[begin Document passage]
# So, how much of this email is true?



## waybomb

[FONT=&quot]* In 59 voting districts in the Philadelphia region, Obama received 100% of the votes with not even a single vote recorded for Romney. (a mathematical and statistical impossibility).

* In 21 districts in Wood County Ohio, Obama received 100% of the votes where GOP inspectors were illegally removed from their polling locations -and not one single vote was recorded for Romney. (another statistical impossibility).

* In Wood County Ohio, 106,258 voted in a county with only 98,213 eligible voters.

* In St. Lucie County, FL, there were 175,574 registered eligible voters but 247,713 votes were cast.

* The National SEAL Museum , a polling location in St. Lucie County, FL had a 158% voter turnout.

* Palm Beach County , FL had a 141% voter turnout.

* In Ohio County , Obama won by 108% of the total number of eligible voters.

*NOTE: Obama won in every state that did not require a Photo ID and lost in every state that did require a Photo ID in order to vote.*[/FONT]


----------



## luvs

um, i have a few doubts regarding those statistics. if they can be called statistics.


----------



## Bamby

* In 59 voting districts in the Philadelphia region, Obama received 100% of the votes with not even a single vote recorded for Romney. (a mathematical and statistical impossibility).

*Romney earned zero votes in some urban precincts*


President Obama's victory over Mitt Romney in last Tuesday's presidential election was driven, in part, by the president's strength in urban areas, where robust support cushioned the incumbent against electoral deficits in rural America. But almost a week after the election, it is now becoming clear just how lopsided President Obama's victory was in some cities: in dozens of urban precincts, Mitt Romney earned literally zero votes.  http://www.cbsnews.com/8301-250_162-57548626/romney-earned-zero-votes-in-some-urban-precincts/


* In 21 districts in Wood County Ohio, Obama received 100% of the votes where GOP inspectors were illegally removed from their polling locations -and not one single vote was recorded for Romney. (another statistical impossibility).
[end Document passage]
[begin Data supplied]
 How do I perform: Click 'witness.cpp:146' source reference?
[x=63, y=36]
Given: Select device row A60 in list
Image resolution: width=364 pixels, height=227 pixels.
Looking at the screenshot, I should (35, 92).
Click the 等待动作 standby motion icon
[end Data supplied]
[begin Data supplied]
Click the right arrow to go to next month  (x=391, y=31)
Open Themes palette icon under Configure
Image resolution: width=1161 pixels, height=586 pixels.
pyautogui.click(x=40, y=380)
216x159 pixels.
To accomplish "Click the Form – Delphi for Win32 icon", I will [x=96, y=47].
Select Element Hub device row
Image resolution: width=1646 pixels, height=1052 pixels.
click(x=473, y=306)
[end Data supplied]
*Set problem A*: In the forum thread about the election email, how many registered eligible voters does the email list for St. Lucie County, FL?
*Set problem B*: Write what comes next in the forum thread about the election email, picking up after its final sentence.

*Written response A*: 175,574

*Written response B*:
*Obama Likely Won Re-Election through Election Fraud*
  Obama miraculously won 100% of the vote in 21 districts in Cleveland, and received over 99% of the vote where GOP inspectors were illegally removed. http://townhall.com/columnists/rach..._reelection_through_election_fraud/page/full/


* In Wood County Ohio, 106,258 voted in a county with only 98,213 eligible voters.

*"In one county alone in Ohio, President Obama received 106,258 votes. But there were only 98,213 eligible voters."*
*http://www.politifact.com/ohio/stat...-petition-claims-obama-got-more-votes-one-co/*


* In St. Lucie County, FL, there were 175,574 registered eligible voters but 247,713 votes were cast.
  [FONT=&quot]
[/FONT]
[FONT=&quot]Statement of Votes Cast, ST. LUCIE COUNTY, 2012 General Election, November 6, 2012 http://www.slcelections.com/Pdf Docs/2012 General/GEMS SOVC REPORT.pdf[/FONT]

  * The National SEAL Museum , a polling location in St. Lucie County, FL had a 158% voter turnout.

*BREAKING: Massive Voter Fraud in St. Lucie County, Florida*
  The National SEAL Museum, a St. Lucie county polling place, had 158.85% voter turnout, the highest in the county.”   http://townhall.com/tipsheet/heathe...assive_voter_fraud_in_st_lucie_county_florida


* Palm Beach County , FL had a 141% voter turnout.

*St. Lucie County Reports 141.1% Voter Turnout.. Results Impact Allen West’s Failed Reelection Bid *
  On Tuesday only one precinct had less than 113% turnout. “The Unofficial vote count is 175,554 registered voters 247,713 vote cards cast (141.10% ). The National SEAL Museum, a St. Lucie county polling place, had 158.85% voter turn out, the highest in the county.”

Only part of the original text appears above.